Принимая во внимание сложности местных моделей расселения, вдоль новых границ селилось множество этнических и клановых групп и — в противовес образу единого «Востока» — среди них наблюдалось огромное разнообразие тендерных практик. Но такое разнообразие служило цели демаркации, поскольку семейные отношения определенного типа обычно практиковались на или вблизи территории новой Узбекской ССР, и оказалось удобным называть женщину узбечкой, а ее семью узбекской. Паранджи стали одним из ярчайших признаков идентичности, и советские авторы упорядочивали возникшие границы, проводя тонкие разграничения между «национальными» типами паранджи.
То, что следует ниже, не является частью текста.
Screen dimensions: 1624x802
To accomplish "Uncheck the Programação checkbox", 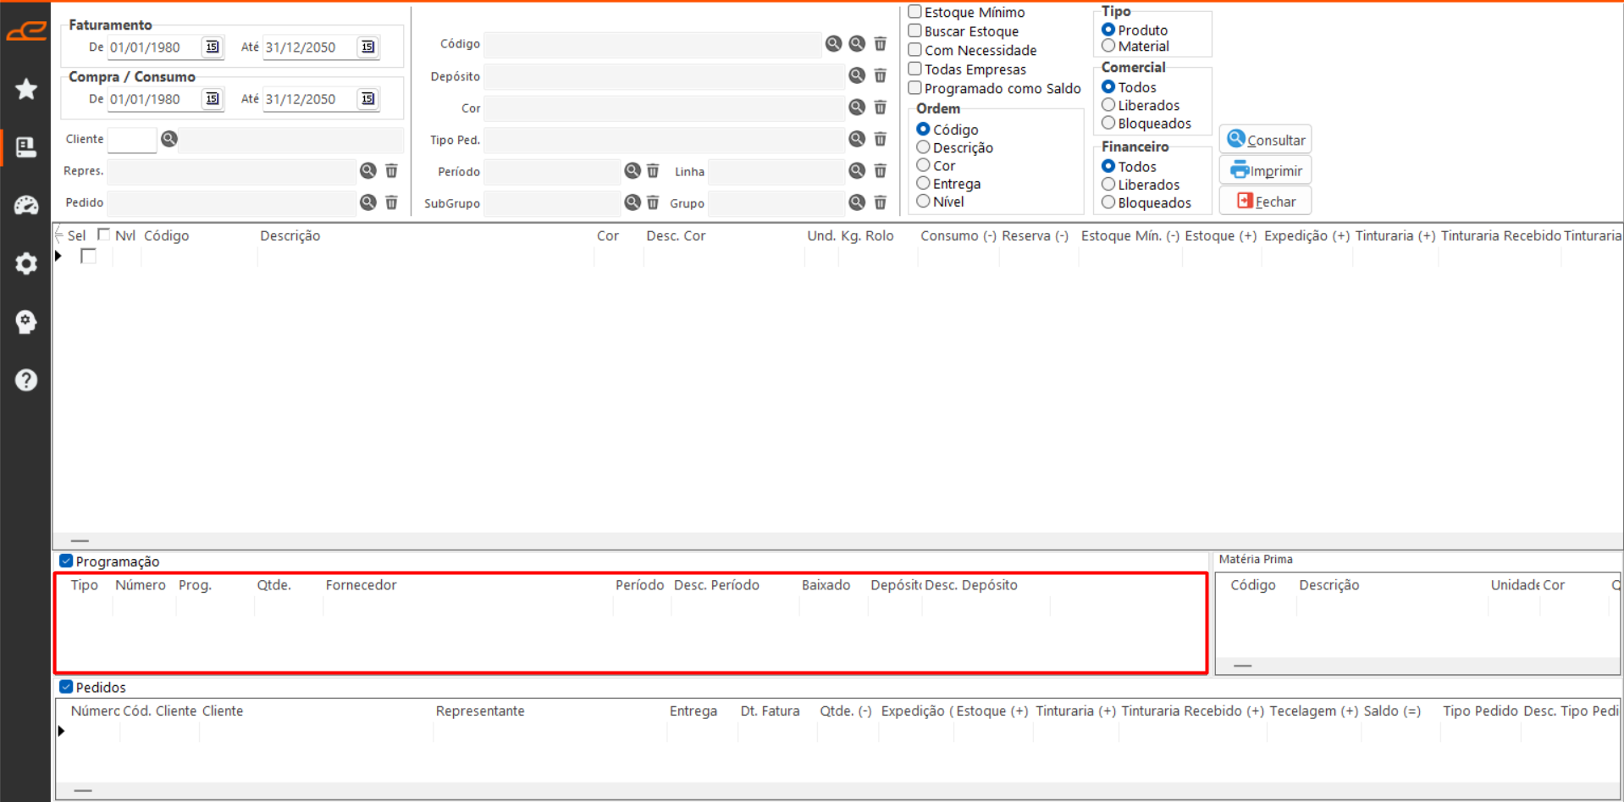I will pyautogui.click(x=66, y=561).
Например, туркменские области с их «типичными» паранджами (они носили паранджи, а не ягимаки) и разными типами женского затворничества{572}. Узбекские и кыргызские семьи на пограничье Оша или узбекские и казахские семьи в Южном Казахстане могли быть — и были — разделены по тем же признакам{573}.[76] Действительно, лидеры новых советских республик внесли свой вклад в строгое определение «национальных обычаев», поскольку могли использовать такие этнографические различия, чтобы подтвердить земельные притязания и доказать пересмотр и протяженность своих границ[77].
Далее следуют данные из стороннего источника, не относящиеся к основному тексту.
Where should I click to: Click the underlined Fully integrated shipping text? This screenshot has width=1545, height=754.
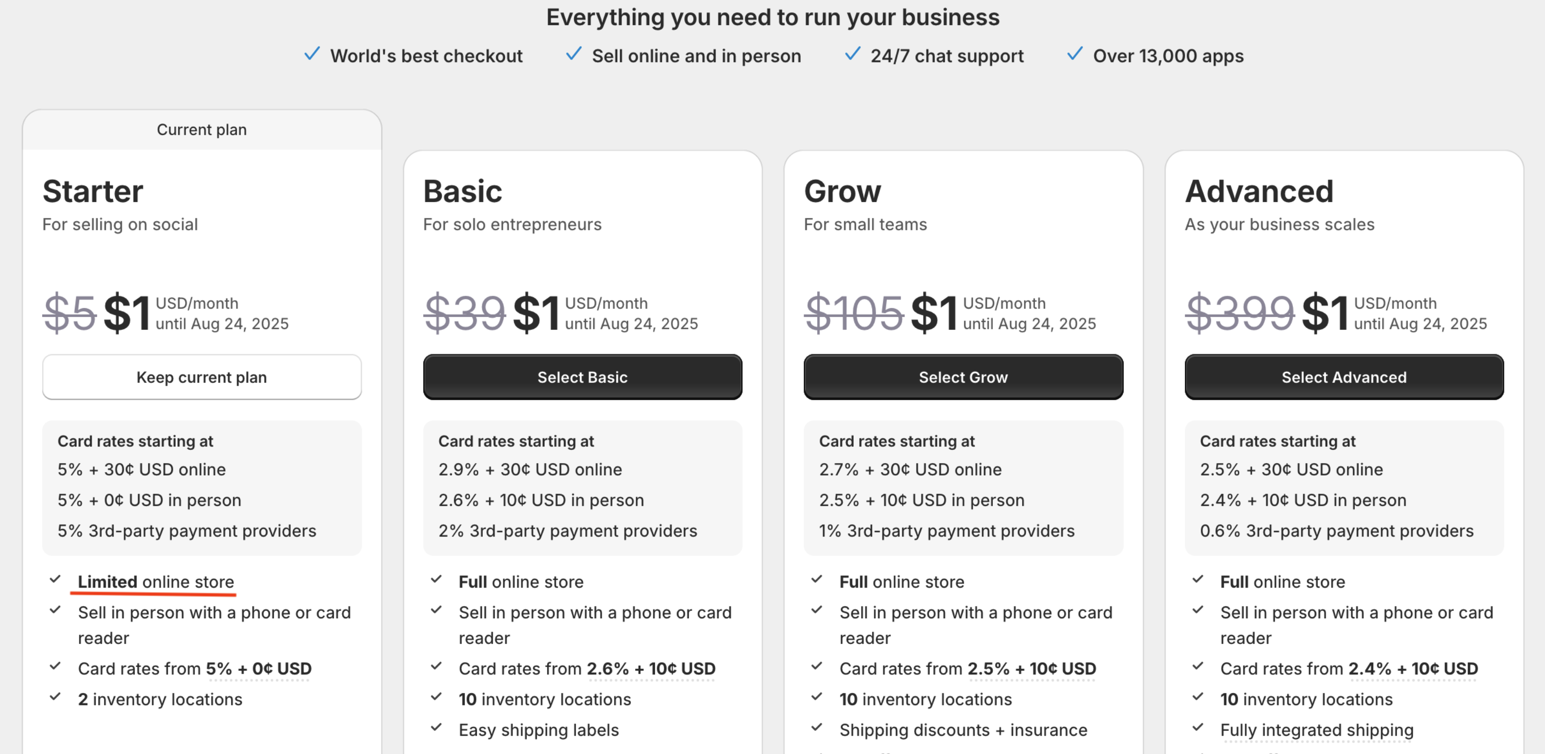click(x=1316, y=731)
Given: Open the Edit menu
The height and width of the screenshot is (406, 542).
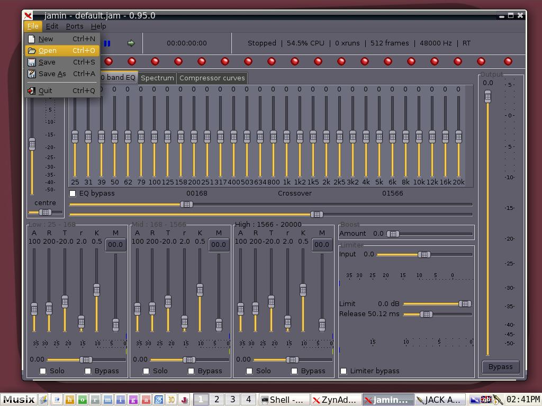Looking at the screenshot, I should tap(52, 26).
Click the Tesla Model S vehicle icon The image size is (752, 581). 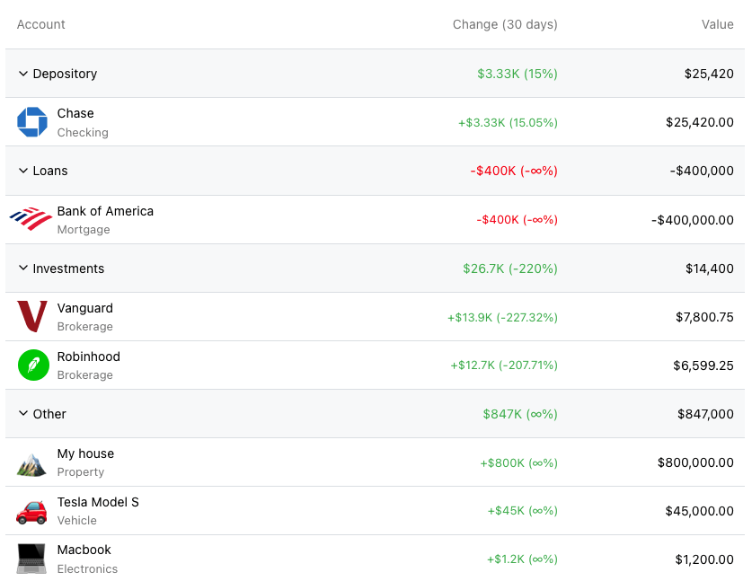click(x=32, y=510)
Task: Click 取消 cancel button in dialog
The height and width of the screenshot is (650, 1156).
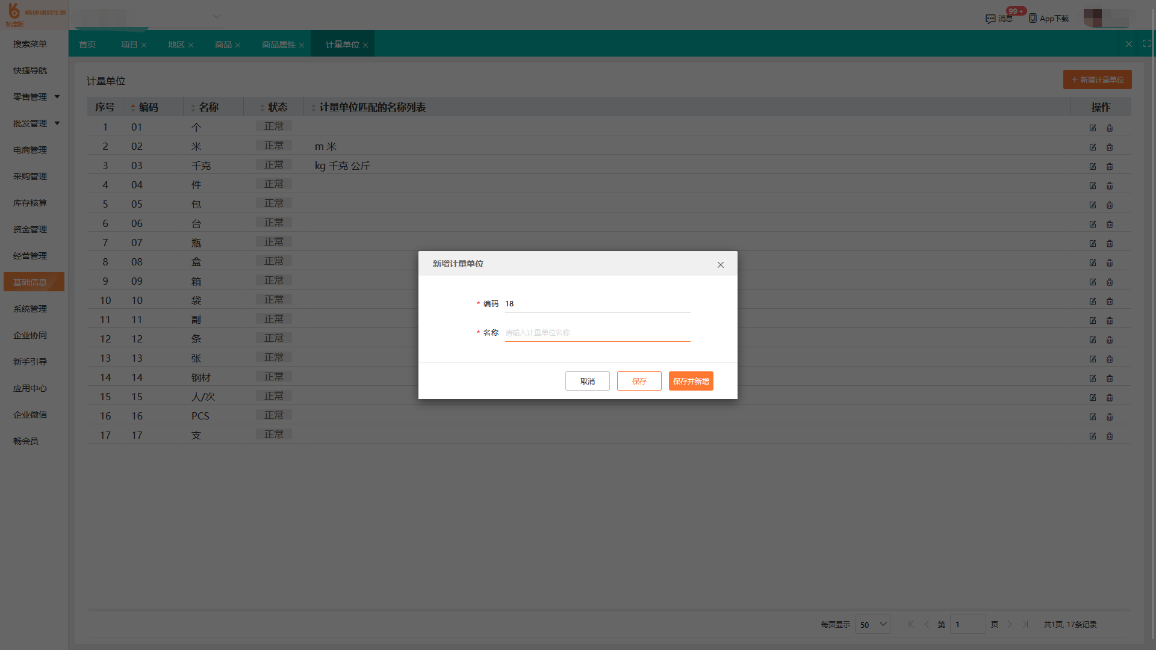Action: [x=588, y=381]
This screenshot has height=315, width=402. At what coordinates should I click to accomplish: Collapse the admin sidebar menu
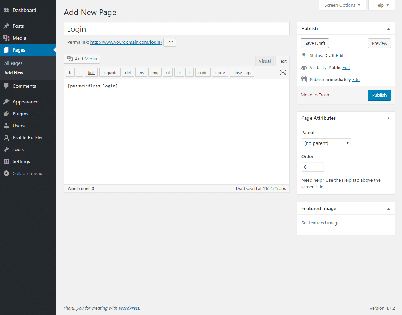tap(23, 173)
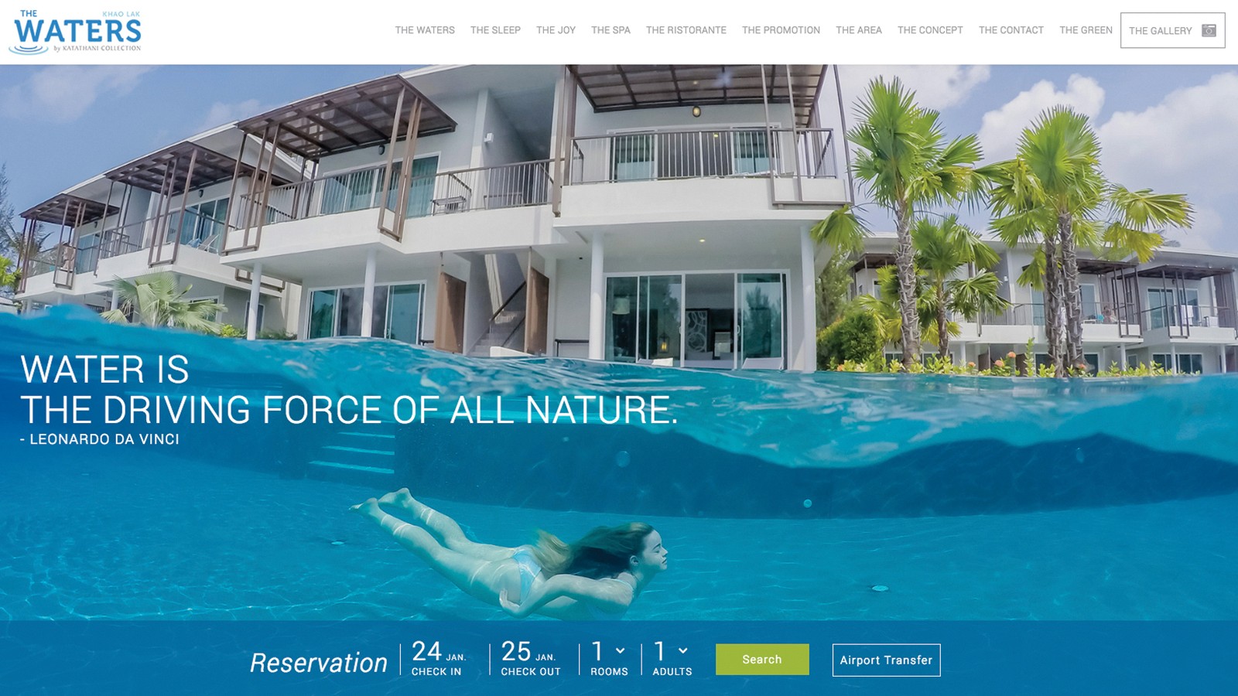Select The Green navigation item
The height and width of the screenshot is (696, 1238).
(1086, 30)
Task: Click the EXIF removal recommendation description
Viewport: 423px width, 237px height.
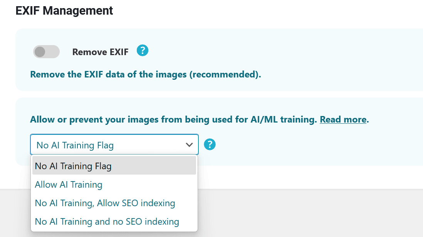Action: (x=146, y=74)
Такие строгие определения не всегда соответствовали сложным реальностям среднеазиатской социальной практики, и некоторые недостатки хорошо прослеживаются. Очевиднее всего то, что не все женщины, казавшиеся узбечками по другим критериям, носили паранджи, и не все женщины в парандже были узбечками. Например, местные еврейки в Бухаре носили те же паранджи и чачвоны, что и их сестры-мусульманки, и соблюдали те же обычаи, но никто — ни евреи, ни узбеки, ни партия — не доказывали, что эти женщины этнические узбечки{574}. Вместо этого советские авторы практически игнорировали евреек, поскольку стремились все больше национализировать паранджу как специфически узбекскую одежду. Горстка «европейских» женщин — в основном русские сироты, рожденные в Средней Азии и вышедшие замуж за мусульман — не носили паранджу, но они настолько выделялись своим обликом, что это только подчеркивало самобытность узбечек, ходивших в основном в парандже{575}.
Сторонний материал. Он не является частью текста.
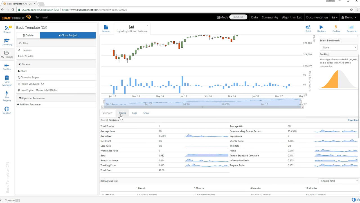The image size is (360, 203).
Task: Open the Select Benchmark dropdown
Action: click(x=338, y=47)
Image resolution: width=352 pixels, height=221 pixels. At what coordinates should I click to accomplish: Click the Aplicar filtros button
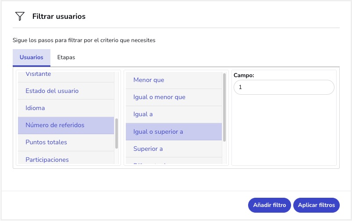(x=316, y=205)
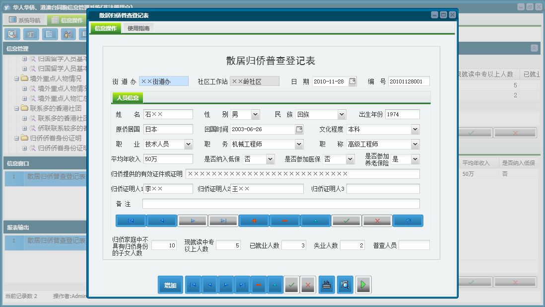Click the green play arrow icon
This screenshot has width=545, height=307.
click(x=363, y=285)
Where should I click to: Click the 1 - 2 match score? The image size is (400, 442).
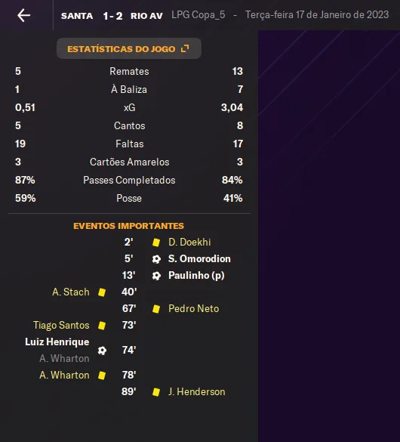point(112,16)
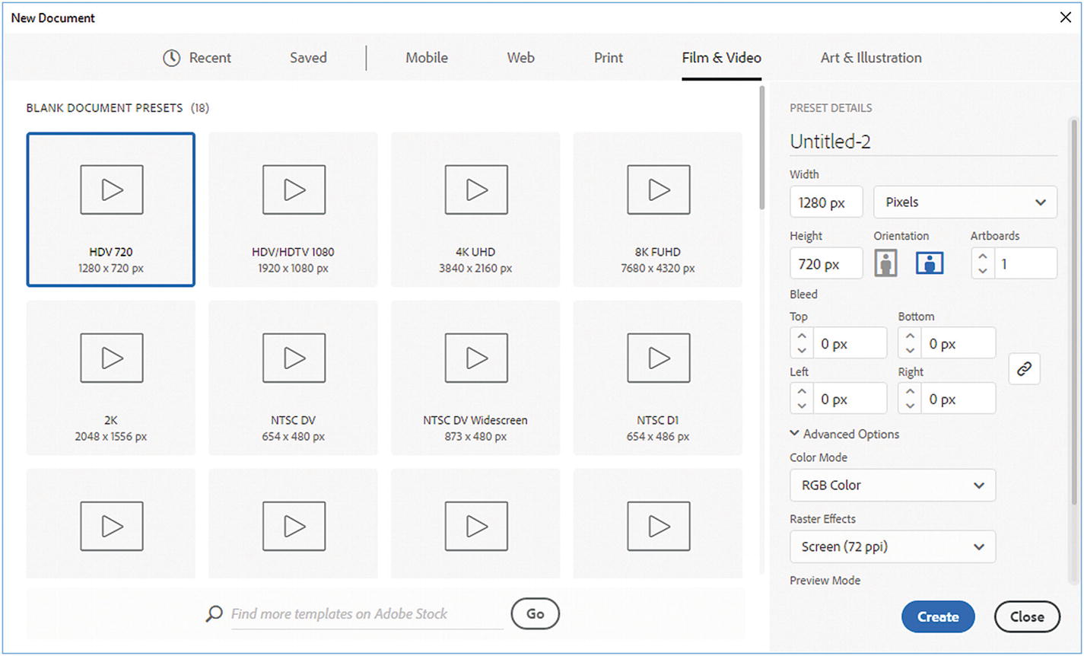This screenshot has height=656, width=1084.
Task: Increase the Artboards count by one
Action: coord(983,257)
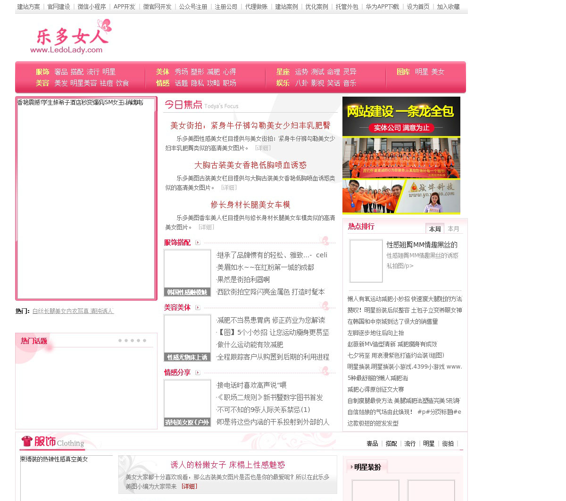Click the red shirt icon next to 服饰 Clothing

[x=27, y=441]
Таджички представляли схожую, но потенциально более серьезную проблему, поскольку паранджа, которую носили многие из них, казалась идентичной мнимой узбекской парандже и чачвону. Таджикистан оставался частью Узбекской ССР до 1929 г., поэтому, возможно, было не так важно провести строгое различие между узбеками и таджиками, а в случае необходимости значительную роль могли играть языковые различия. Но партийные авторы пошли дальше в своих изысканиях и превратили паранджу и чачвоны в узбекскую национальную собственность, даже указывая, что паранджа, которую носили таджички, была заимствована у узбечек. Как это случилось? Эти авторы говорили, что таджички не умели шить собственную паранджу и поэтому предпочитали покупать ее в больших (узбекских) городах. Более того, так поступали только таджички в районах, относительно плотно заселенных узбеками. Такая паранджа, продолжали они, была редкостью в чисто таджикских районах и еще реже встречалась в таджикских деревнях. Отсюда, она свидетельствовала о степени узбекского влияния на таджикское общество{576}. Поэтому в конце концов и паранджа, и чачвон стали считаться принадлежностью только узбекских женщин. Итак, создание границ способствовало преобразованию паранджи из расплывчатого символа восточной женщины в подлинно национальный символ узбекского народа.